**ASSIGNED TASK**. Search the data for the string "computer", and report each line where it is found.

**RECORDS TO PROCESS**.
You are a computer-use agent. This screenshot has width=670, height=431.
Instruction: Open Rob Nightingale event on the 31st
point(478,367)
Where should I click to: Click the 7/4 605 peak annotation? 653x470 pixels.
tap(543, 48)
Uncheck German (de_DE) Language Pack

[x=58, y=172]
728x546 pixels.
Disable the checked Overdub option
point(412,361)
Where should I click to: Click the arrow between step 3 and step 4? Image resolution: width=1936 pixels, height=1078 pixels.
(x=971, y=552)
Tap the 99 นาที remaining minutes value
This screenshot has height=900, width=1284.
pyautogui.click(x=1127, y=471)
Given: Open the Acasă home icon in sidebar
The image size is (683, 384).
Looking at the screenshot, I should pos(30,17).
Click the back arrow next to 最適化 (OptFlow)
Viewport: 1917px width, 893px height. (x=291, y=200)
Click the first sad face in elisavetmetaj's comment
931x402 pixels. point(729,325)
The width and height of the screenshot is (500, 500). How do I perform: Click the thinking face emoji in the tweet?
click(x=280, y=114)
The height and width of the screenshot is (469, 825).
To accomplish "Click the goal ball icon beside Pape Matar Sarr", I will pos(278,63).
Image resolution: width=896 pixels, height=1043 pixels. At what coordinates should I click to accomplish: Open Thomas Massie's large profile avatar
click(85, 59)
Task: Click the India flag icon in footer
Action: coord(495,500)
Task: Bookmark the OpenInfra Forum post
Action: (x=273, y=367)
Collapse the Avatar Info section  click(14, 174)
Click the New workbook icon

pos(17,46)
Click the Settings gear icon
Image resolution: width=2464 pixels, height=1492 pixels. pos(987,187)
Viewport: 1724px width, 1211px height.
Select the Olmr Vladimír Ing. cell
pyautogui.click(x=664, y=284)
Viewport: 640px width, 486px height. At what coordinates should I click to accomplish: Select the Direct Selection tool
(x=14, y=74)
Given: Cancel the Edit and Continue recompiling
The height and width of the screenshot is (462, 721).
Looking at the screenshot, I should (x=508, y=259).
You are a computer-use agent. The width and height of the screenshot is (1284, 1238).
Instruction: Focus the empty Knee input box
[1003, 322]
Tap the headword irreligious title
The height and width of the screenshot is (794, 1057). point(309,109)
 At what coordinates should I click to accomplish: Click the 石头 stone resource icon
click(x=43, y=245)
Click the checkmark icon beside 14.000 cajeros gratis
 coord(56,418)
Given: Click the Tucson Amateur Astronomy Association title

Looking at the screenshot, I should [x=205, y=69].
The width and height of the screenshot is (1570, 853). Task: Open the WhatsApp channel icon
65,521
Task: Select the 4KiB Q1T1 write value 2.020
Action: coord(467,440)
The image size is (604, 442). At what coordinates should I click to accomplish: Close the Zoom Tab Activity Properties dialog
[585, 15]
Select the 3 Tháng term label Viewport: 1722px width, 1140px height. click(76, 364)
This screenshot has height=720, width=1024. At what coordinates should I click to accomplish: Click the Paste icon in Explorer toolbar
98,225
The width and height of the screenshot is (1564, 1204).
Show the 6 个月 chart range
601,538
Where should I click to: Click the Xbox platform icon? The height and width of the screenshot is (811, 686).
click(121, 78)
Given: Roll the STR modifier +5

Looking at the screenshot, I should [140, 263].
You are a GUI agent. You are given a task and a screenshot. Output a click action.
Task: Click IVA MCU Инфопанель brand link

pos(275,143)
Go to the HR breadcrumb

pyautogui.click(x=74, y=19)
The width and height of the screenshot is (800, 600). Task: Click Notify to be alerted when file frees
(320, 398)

**YOUR RESPONSE**.
You are a computer-use agent. This screenshot has width=670, height=431.
You are a computer-use agent. The width and height of the screenshot is (1284, 1238).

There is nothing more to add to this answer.